Would you show every line from the records that holds "next"?
--------------------
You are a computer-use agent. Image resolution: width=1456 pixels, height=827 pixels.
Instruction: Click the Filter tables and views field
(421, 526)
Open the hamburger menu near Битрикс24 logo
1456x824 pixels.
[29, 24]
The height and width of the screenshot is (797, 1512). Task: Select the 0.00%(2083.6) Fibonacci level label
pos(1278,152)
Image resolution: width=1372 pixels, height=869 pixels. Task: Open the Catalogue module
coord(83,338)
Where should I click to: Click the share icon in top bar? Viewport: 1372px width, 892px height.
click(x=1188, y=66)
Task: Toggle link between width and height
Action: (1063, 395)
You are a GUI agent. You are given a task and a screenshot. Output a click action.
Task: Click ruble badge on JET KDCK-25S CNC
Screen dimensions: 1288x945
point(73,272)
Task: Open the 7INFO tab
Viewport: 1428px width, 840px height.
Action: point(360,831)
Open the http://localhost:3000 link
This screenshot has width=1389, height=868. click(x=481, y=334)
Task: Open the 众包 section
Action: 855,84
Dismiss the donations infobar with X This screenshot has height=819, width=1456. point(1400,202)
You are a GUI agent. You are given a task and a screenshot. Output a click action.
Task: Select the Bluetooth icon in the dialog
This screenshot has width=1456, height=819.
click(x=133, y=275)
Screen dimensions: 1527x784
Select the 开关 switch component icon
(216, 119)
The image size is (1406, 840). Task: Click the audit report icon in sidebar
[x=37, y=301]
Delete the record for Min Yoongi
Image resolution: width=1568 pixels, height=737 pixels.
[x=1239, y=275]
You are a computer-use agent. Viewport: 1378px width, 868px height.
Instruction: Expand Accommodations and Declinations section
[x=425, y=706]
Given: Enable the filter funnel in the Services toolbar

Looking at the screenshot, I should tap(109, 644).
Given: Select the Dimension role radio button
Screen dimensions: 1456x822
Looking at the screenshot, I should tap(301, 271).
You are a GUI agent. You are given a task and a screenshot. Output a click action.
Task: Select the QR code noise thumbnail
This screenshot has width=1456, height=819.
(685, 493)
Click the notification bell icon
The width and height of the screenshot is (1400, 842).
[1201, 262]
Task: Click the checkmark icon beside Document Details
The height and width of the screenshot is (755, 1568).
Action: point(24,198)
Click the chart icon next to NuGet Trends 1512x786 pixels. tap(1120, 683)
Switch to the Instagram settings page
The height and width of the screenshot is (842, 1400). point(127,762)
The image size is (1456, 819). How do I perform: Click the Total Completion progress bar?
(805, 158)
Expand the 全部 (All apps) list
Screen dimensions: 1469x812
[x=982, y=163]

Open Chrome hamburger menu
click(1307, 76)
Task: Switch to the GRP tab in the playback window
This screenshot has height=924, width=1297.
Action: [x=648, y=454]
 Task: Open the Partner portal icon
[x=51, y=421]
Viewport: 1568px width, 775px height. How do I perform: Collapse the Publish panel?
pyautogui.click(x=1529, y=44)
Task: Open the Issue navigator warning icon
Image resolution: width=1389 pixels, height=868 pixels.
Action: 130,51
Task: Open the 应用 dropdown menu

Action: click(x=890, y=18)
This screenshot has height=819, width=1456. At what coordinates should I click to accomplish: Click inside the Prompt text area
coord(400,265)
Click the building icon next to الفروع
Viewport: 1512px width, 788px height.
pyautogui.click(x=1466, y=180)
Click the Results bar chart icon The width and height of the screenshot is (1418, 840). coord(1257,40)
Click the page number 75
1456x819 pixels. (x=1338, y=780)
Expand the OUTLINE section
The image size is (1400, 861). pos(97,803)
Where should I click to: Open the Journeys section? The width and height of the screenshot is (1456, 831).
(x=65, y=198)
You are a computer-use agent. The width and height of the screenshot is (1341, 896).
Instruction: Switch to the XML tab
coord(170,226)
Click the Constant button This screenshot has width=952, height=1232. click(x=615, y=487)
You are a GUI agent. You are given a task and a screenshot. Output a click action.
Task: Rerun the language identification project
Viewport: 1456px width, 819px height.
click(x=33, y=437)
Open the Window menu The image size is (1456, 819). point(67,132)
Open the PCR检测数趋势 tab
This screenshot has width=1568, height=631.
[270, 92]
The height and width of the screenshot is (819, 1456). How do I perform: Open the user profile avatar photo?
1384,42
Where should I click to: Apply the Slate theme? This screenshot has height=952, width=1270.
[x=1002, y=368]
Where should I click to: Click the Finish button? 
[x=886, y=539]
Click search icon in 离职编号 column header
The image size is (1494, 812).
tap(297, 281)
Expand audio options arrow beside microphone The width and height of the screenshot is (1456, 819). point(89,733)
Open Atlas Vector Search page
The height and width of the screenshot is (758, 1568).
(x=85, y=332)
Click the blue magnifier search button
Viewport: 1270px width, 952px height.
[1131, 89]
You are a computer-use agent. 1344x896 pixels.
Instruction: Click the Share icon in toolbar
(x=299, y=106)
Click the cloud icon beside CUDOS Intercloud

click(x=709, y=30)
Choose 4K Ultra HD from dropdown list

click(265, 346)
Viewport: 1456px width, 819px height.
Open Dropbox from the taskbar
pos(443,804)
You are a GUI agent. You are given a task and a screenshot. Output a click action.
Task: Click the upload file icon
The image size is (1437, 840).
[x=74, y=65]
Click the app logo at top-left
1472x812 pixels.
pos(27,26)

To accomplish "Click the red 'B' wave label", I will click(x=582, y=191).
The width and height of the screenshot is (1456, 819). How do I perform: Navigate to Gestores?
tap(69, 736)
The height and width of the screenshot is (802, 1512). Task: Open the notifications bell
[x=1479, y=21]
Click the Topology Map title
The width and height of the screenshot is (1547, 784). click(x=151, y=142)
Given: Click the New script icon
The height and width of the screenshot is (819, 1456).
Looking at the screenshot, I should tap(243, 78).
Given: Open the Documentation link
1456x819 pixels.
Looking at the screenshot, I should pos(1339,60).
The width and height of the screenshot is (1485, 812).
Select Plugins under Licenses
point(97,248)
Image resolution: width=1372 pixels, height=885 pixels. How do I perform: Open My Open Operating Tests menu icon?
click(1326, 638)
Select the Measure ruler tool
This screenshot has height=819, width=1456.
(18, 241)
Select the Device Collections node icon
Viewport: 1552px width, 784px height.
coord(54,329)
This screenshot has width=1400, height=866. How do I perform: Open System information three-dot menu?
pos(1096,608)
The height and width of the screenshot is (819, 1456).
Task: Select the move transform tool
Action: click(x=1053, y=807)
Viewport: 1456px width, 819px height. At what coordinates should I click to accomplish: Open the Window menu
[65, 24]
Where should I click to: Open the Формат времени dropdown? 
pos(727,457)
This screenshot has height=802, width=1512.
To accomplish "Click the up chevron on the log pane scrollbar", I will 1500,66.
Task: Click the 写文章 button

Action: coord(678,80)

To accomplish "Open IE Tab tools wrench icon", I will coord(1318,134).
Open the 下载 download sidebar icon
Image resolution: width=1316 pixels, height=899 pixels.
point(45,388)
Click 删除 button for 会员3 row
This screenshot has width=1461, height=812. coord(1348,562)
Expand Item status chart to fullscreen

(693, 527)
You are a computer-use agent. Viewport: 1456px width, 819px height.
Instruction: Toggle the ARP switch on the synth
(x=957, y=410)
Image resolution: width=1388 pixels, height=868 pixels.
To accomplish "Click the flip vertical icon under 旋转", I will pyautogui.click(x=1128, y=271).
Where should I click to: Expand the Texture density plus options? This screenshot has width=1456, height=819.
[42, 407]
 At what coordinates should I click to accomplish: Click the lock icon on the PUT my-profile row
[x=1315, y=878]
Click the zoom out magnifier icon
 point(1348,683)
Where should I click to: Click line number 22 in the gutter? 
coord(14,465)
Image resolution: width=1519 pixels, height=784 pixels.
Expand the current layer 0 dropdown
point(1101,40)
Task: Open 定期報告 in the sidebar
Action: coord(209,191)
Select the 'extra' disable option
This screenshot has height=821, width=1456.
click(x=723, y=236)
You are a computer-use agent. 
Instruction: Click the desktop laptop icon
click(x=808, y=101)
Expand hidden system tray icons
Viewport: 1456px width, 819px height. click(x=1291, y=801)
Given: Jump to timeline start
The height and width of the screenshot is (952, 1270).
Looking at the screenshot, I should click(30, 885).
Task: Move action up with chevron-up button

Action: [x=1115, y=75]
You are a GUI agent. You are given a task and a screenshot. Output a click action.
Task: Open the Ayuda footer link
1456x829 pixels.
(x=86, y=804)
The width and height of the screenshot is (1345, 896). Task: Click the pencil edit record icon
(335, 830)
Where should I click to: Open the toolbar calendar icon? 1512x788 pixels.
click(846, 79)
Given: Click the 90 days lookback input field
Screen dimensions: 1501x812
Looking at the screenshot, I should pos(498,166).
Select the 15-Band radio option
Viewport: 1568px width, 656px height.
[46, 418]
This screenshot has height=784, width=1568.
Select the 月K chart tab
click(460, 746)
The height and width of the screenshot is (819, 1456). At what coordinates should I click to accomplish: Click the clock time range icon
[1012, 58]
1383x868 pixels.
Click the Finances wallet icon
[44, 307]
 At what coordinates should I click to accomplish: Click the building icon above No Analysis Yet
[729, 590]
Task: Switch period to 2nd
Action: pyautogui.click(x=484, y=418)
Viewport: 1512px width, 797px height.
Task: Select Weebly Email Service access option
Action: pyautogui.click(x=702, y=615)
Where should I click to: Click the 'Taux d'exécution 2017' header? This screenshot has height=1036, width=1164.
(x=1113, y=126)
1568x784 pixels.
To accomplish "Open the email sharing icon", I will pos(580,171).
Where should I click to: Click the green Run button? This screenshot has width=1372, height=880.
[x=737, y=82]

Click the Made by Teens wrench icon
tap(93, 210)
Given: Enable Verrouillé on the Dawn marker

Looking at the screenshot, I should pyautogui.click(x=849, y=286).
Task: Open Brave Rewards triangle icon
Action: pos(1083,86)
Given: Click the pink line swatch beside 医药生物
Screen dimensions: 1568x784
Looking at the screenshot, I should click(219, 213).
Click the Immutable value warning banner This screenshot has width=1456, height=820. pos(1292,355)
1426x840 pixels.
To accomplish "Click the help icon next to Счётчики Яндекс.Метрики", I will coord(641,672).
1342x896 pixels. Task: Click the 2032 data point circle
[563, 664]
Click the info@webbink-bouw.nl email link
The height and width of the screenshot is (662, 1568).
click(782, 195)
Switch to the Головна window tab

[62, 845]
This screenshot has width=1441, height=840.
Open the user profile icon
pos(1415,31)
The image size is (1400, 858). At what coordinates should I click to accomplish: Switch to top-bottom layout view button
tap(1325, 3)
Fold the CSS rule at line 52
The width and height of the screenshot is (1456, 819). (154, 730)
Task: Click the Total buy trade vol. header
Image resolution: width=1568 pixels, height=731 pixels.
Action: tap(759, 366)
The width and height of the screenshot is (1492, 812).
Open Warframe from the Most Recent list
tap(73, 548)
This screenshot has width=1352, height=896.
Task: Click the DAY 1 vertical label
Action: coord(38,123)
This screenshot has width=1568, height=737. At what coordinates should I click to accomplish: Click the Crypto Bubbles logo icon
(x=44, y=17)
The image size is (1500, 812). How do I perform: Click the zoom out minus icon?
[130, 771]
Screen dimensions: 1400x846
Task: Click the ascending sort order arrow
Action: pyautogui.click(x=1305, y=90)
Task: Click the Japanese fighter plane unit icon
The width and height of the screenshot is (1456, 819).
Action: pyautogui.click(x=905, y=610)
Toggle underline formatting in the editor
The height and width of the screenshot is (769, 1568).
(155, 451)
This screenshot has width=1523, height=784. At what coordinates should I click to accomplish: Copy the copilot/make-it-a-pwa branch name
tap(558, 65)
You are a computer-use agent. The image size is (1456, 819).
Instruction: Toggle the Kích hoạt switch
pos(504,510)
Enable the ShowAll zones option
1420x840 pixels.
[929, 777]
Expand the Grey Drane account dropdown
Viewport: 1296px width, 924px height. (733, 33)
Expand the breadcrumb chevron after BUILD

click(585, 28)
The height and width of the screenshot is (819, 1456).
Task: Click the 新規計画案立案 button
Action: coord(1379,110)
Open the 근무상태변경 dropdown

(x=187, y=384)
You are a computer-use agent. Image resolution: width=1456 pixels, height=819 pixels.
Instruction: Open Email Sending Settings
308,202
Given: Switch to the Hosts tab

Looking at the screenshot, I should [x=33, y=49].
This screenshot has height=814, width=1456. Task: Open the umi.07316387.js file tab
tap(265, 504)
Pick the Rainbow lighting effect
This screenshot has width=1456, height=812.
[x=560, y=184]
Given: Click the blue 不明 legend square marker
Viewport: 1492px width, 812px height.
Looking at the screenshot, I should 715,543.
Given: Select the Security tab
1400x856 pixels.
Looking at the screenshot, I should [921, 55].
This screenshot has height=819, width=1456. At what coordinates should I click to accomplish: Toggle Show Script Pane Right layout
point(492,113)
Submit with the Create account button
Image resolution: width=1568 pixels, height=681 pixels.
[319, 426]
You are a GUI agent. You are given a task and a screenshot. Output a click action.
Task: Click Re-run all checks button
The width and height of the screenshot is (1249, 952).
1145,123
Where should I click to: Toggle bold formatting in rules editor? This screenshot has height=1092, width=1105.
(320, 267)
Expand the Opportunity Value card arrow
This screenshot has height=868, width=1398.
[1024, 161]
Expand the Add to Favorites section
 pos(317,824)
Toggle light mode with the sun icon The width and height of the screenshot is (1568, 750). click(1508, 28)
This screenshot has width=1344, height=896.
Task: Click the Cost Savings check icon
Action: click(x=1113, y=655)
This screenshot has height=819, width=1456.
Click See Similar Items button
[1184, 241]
--------------------
Response to the task -
Click the chart icon next to NuGet Trends 1512x786 pixels. tap(1120, 683)
Click the building icon next to الفروع
To accomplish "Click the help icon next to Счётчики Яндекс.Метрики", I will coord(641,672).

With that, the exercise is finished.